Encourage the development of fungi in the soil
The health of entire ecosystems depends on the spread of fungi, and their symbiosis with bacteria, lichens and other life forms. By returning woody material to the soil, especially where it’s needed because of the shallow depth, this technique slowly creates new pathways for the mycelial network to grow and spread. This process is slow, and sometimes the goal it helps reach is forgotten; but at high altitudes, these webs of life help slow the flow of energy and nutrients, and create much better conditions for life to thrive at lower altitudes.
So hugelkultur is more than just a one-dimensional technique, in has an impact in the long term as well. When used appropriately (meaning where the resources are abundant, and where succession is done with / for more valuable elements), its benefits are numerous.
Where woody resources are scarce, or where the buried logs are completely covered and the soil becomes anaerobic, it makes little sense to try hugelkultur. Other alternatives exist, and should be taken into consideration, for performing as many of the functions already mentioned.
About the role of fungi in the soil, from the Soil Food Web School: https://youtu.be/Q-utjOt6YcI
Create micro-niches for more varied growth
It is quite obvious, by this point, that hugelkultur creates microniches that greatly improve the quality of soil, and even the surfaces available for plantation. When creating a mound, we arrive at a triangle shaped feature, where the two sides can be used for planting, instead of just the base.
More so, each side and each level (high, mid and low) offers different growing conditions. That ranges from well-drained to damp soil, and from sunny to shady.

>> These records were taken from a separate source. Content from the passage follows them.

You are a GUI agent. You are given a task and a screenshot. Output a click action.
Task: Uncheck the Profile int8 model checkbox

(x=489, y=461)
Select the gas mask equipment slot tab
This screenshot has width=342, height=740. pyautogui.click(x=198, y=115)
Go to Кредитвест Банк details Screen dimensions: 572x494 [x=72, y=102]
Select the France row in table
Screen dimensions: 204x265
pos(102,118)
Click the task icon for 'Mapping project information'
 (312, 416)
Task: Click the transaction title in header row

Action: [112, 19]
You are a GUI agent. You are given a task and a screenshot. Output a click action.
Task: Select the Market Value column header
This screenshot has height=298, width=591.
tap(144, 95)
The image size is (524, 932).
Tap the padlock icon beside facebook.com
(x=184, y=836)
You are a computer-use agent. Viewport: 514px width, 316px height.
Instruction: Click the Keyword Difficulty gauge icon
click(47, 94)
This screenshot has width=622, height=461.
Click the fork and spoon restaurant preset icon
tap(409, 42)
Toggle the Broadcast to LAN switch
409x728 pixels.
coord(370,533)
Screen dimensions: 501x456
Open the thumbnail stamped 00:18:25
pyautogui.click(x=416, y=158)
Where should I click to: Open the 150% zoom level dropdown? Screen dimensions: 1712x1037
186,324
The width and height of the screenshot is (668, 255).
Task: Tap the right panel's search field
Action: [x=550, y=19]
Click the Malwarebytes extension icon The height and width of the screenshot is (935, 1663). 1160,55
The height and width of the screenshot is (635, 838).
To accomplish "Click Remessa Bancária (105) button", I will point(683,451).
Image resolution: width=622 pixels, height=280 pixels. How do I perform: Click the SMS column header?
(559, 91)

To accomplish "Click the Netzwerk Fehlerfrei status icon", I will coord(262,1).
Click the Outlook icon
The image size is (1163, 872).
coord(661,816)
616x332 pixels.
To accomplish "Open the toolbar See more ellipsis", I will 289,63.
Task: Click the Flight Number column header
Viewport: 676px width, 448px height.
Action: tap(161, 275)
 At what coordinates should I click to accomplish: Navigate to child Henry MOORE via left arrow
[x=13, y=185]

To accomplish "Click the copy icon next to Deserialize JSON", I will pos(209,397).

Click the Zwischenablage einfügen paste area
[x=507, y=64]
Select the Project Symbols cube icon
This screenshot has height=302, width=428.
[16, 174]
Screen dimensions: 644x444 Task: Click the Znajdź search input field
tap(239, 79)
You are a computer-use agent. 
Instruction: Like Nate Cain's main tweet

Depending on orientation and prevailing wind, mounds can also protect from phenomenon such as drying of the soil, or light saturation.
As we’ve seen that hugelkultur is viable in different climate types, for each situation it adds a different variable; where in Sepp Holzer’s case the mound slows water, but the top is better drained than the normal condition, in the desert the mound represents a hub for moisture retention. The wood can actually help bring humidity towards the surface, by capillarity, where it would normally stay below the ground, because of the sandy soil.
Read more about Guild layers and Functions: https://vinepermaculture.com/guild-layers-and-functions/
Invite bio-diversity and enhance aesthetics
This function too is linked to the others mentioned above. In difficult conditions, depending on variable criteria (high winds, high evaporation, high altitude), a hugelkultur mound is a contrasting shape; by inviting interactions with wildlife (for example, attracting insects seeking shade, or protection from the wind), as well as capturing organic materials and seeds carried by the wind, the mound creates the conditions for more plants to thrive.
In conclusion, this is a technique that can perform a lot of beneficial functions, and hopefully this article has shed some light on the reasons you might choose to use it, and what you can expect from it as you advance on your Permaculture journey.